[BEGIN Given data]
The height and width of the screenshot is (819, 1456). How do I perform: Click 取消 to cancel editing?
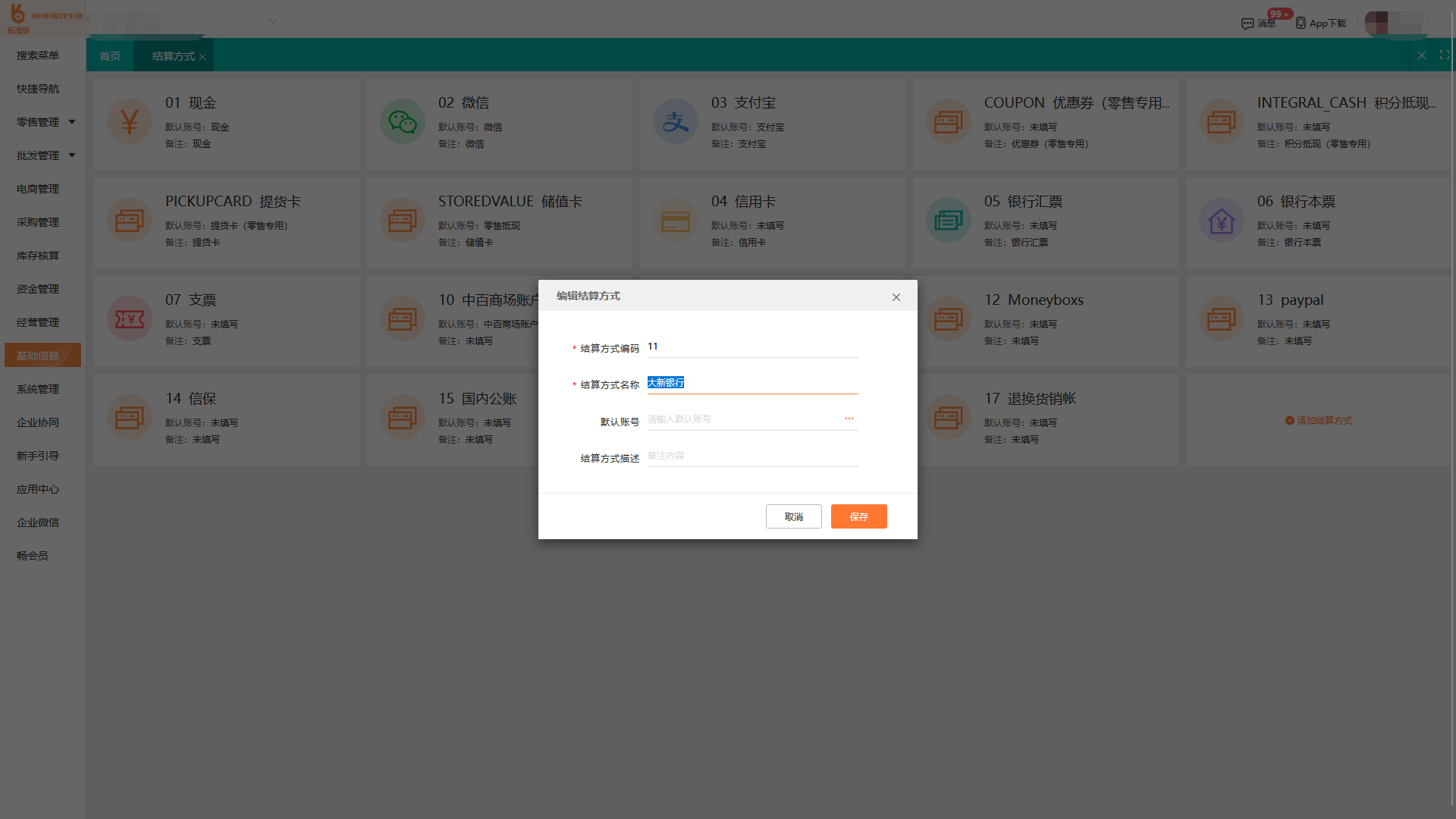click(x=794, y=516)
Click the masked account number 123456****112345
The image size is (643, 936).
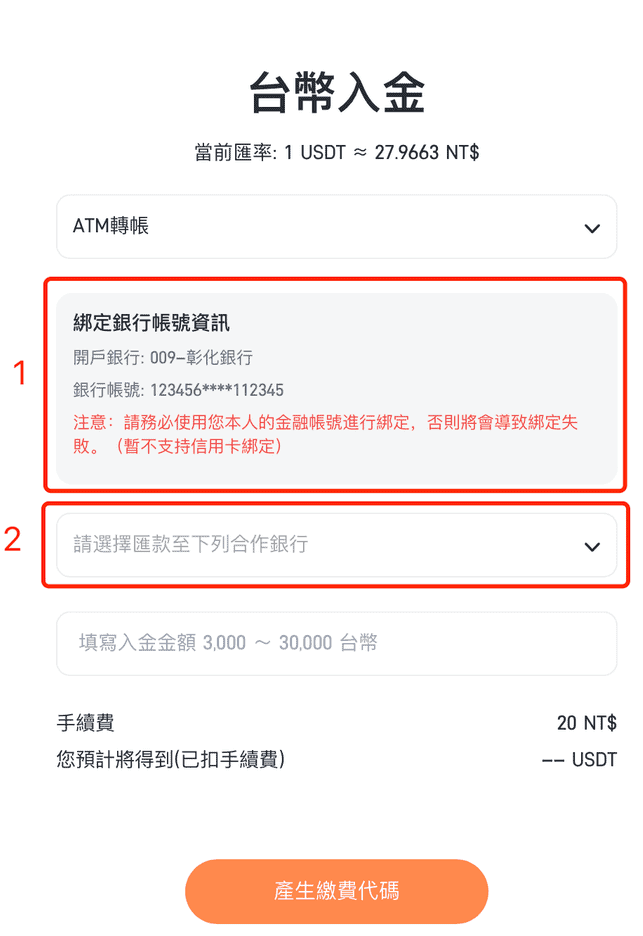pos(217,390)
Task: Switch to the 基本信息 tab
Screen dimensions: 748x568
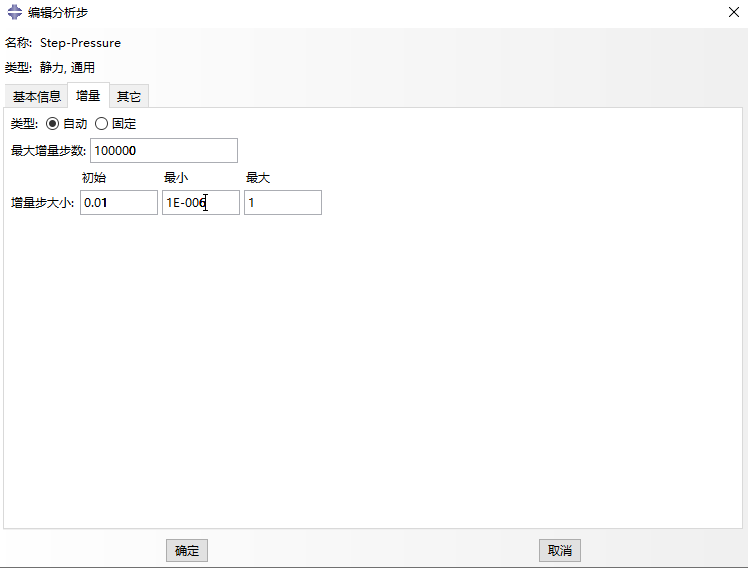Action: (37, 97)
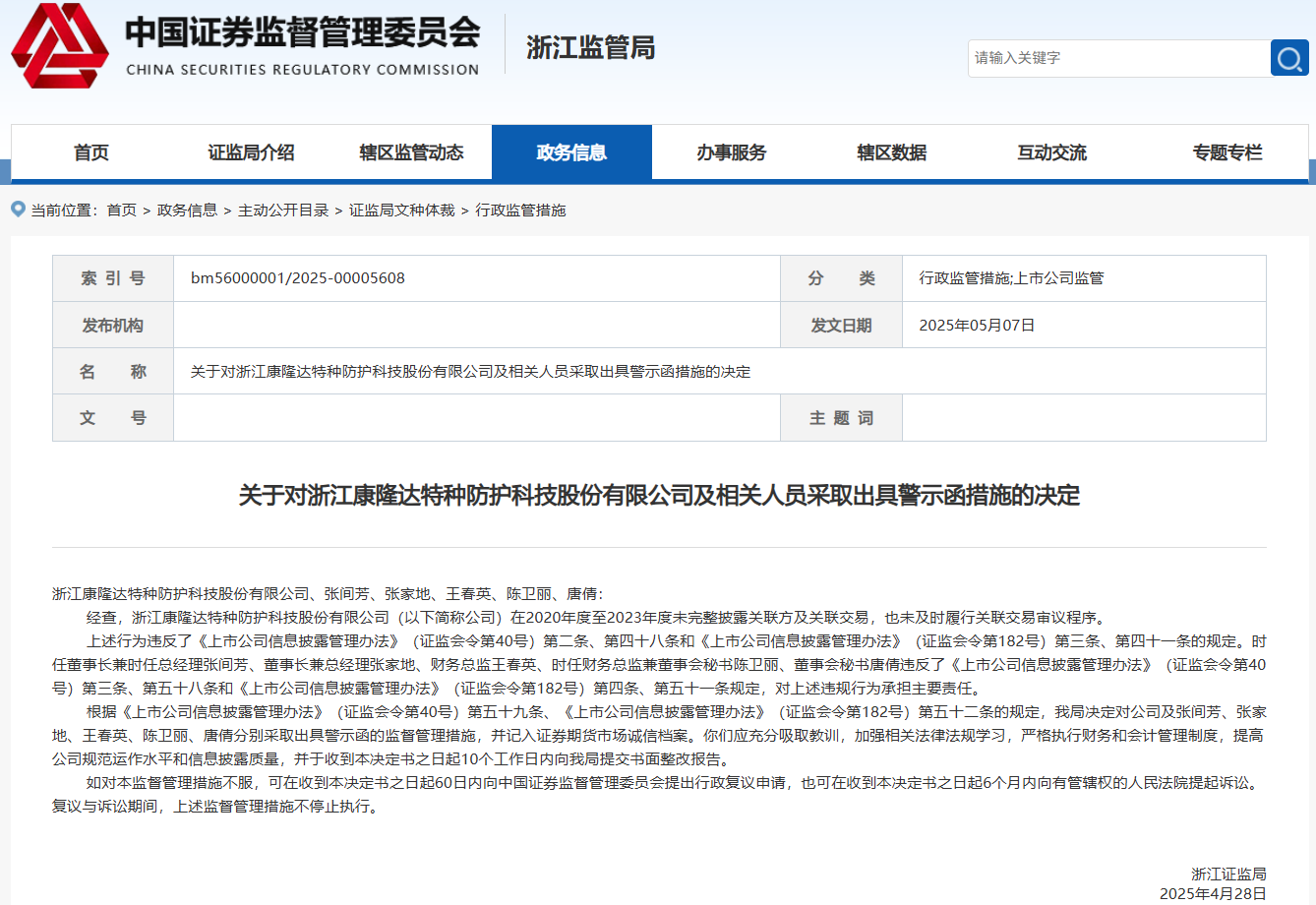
[END Given data]
_Short problem_. Rewrite the data above as a numbered list with one entry per line, skipping any blank lines and leaving the pictures out.

_Written answer_.
1. The height and width of the screenshot is (819, 1456). How do I perform: Click 取消 to cancel editing?
2. click(x=794, y=516)
3. Click the masked account number 123456****112345
4. The image size is (643, 936).
5. pos(217,390)
6. Task: Switch to the 基本信息 tab
7. Screen dimensions: 748x568
8. Action: (37, 97)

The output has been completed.